One-time Roth Conversion plan: Encourage conversions, Accelerate tax receipts

Most people hold retirement savings in an IRA/401K or Roth IRAs.

Contributions to the standard IRA or 401K are called “tax-deferred” because they are made with pre-tax dollars. The taxpayer receives a tax deduction for those contributions. Withdrawals from tax-deferred accounts are taxed as ordinary income and subject to the filer’s tax rate in the year withdrawn.

Contributions to Roth IRA’s are made with after-tax dollars, and are therefore free of taxation when withdrawn.

Taxable IRA’s can be “converted” to non-taxable Roth IRA’s by withdrawing the taxable funds and paying the tax on the funds. Once converted, the funds are tax-free.

The current value of taxable IRA/401k accounts is approximately $40 TRILLION dollars.

The federal government should consider a one-time Roth conversion plan at a flat tax rate. Any amounts converted would be subject to a 12% tax during the tax period.

This concept is similar to the corporate capital repatriation plan in the Tax Cuts and Jobs Act of 2017, under President Trump. Under that plan, corporations were encouraged to repatriate foreign holdings with a flat 15.5% tax rate.
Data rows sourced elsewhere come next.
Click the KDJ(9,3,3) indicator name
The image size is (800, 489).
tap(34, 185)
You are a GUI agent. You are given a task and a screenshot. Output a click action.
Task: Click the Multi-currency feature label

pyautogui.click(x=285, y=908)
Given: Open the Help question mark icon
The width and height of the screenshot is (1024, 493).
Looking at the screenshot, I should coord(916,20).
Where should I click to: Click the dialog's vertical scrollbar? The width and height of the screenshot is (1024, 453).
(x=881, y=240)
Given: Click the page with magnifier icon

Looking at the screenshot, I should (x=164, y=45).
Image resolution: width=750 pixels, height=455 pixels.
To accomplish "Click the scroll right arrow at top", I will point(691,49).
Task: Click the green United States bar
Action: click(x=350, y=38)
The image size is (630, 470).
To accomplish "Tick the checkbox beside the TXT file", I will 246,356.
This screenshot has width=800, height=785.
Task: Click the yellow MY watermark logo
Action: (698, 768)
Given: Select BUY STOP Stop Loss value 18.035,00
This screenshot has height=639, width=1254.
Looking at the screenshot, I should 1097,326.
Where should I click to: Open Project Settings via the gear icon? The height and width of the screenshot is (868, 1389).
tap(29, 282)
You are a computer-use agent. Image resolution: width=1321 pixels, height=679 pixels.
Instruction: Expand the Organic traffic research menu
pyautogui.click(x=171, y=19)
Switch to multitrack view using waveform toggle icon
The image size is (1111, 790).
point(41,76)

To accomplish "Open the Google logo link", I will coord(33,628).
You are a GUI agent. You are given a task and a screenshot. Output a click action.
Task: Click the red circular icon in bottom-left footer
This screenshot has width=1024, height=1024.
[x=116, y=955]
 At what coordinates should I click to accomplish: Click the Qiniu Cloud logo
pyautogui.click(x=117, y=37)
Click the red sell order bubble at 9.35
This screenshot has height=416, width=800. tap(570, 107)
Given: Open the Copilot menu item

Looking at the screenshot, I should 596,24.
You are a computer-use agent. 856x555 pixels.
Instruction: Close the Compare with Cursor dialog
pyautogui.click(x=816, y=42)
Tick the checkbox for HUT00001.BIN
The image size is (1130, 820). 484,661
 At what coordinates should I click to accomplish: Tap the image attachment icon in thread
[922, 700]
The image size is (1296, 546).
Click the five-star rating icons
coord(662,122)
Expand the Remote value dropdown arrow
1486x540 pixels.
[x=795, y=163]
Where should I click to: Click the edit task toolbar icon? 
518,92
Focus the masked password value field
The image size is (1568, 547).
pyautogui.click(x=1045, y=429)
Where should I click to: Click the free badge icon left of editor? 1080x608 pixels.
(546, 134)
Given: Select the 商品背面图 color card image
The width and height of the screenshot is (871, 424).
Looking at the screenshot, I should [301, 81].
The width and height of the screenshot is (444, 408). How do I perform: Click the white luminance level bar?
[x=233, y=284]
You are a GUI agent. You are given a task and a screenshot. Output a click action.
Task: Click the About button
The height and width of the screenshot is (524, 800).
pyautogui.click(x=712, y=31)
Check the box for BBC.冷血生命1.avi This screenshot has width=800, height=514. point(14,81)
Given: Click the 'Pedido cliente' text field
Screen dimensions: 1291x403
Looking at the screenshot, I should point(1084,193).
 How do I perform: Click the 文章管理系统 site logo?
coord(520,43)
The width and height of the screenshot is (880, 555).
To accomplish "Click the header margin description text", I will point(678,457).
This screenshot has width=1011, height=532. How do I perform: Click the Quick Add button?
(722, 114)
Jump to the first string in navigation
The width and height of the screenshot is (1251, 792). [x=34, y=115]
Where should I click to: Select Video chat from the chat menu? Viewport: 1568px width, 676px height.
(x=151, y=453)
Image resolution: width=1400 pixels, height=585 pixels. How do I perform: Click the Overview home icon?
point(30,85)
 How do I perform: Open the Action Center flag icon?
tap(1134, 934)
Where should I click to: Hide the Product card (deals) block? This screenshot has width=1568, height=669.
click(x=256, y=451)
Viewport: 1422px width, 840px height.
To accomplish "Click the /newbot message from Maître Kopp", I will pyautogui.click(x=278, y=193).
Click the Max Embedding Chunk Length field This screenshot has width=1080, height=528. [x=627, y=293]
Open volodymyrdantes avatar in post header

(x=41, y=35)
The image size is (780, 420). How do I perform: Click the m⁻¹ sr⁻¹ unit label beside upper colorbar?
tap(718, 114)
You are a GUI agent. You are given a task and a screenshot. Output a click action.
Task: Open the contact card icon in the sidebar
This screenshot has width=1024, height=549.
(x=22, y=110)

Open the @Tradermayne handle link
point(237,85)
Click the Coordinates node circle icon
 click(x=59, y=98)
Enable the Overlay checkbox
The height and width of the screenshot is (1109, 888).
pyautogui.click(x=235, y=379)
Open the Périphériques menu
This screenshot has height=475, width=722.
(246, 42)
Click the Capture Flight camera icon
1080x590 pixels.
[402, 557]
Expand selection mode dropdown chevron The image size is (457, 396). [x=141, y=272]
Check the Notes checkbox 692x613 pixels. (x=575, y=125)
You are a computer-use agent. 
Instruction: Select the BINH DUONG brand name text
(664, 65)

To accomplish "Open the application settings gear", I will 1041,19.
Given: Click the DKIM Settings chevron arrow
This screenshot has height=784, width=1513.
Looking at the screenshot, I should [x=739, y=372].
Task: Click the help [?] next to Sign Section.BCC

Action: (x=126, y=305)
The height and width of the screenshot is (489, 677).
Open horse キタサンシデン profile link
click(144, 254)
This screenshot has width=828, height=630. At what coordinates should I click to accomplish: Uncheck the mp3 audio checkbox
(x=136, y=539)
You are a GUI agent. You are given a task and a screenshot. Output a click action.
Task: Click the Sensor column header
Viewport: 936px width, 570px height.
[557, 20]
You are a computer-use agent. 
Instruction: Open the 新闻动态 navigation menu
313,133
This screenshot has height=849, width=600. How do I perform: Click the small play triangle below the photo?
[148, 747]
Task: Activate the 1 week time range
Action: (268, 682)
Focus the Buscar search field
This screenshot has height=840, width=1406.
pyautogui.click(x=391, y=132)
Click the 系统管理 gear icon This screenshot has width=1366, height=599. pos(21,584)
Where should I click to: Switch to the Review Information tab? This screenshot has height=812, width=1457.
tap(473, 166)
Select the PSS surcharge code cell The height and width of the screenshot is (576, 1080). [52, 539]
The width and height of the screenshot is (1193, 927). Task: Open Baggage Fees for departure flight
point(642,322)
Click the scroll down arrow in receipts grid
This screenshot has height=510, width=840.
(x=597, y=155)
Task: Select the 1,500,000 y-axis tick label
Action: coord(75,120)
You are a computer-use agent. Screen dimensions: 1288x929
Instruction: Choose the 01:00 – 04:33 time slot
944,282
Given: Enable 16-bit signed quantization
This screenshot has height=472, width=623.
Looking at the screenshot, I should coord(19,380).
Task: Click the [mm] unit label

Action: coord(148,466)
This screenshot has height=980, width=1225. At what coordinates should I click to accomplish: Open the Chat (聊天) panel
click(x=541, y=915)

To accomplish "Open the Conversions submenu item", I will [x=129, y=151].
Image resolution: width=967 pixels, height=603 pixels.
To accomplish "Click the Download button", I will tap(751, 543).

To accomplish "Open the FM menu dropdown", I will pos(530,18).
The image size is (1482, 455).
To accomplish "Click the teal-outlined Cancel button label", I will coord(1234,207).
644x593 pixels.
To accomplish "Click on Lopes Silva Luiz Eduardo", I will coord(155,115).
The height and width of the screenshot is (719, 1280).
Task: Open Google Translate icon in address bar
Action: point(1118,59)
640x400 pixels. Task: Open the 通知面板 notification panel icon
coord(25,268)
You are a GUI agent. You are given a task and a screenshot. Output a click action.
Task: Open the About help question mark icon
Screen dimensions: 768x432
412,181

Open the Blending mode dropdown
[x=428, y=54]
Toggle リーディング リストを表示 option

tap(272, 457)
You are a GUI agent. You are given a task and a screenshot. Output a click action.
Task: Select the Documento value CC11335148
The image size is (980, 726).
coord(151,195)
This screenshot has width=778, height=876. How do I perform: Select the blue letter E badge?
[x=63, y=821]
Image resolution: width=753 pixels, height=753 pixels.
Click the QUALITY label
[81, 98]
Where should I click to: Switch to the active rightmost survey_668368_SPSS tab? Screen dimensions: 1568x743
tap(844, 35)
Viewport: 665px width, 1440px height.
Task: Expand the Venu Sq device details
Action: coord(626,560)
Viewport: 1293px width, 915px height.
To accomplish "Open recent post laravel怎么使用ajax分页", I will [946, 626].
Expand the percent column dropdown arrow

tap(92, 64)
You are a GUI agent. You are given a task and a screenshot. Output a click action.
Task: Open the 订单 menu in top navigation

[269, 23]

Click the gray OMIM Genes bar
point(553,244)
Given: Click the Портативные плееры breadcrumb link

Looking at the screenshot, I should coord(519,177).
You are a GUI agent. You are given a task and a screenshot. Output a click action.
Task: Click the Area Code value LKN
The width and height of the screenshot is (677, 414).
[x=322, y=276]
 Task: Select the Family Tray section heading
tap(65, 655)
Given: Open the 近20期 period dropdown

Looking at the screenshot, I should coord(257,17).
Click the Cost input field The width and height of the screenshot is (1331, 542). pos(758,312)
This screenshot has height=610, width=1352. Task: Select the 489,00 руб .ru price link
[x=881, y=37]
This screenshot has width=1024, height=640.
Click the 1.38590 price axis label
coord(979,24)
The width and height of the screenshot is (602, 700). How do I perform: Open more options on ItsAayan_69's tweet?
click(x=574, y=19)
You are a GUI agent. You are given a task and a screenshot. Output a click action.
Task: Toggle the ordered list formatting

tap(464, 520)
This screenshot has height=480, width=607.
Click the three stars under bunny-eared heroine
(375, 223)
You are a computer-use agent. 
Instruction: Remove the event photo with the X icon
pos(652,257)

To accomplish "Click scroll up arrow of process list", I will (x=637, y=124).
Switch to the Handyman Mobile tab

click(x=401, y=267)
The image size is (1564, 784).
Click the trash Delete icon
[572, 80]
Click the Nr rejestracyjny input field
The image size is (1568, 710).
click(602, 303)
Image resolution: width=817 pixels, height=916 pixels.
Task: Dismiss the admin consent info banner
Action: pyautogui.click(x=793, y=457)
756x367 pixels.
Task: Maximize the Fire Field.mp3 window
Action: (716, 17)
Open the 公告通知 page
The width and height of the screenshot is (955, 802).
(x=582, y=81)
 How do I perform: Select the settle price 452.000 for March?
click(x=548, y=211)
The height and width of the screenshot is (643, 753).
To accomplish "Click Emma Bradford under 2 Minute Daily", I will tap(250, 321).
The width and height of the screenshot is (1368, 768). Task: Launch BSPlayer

The plan brought over $1 trillion in taxes into government coffers.

Why not try the same thing and apply it to IRA/401K withdrawals?

This would encourage taxpayers to convert all or part of their taxable retirement accounts NOW and pay a lower tax rate during the tax period.

The government would receive less taxes NOW than it would in the future from the same funds, but the higher tax receipts could be used to pay down the national debt sooner than later.

It’s a win-win for everyone…taxpayers and government.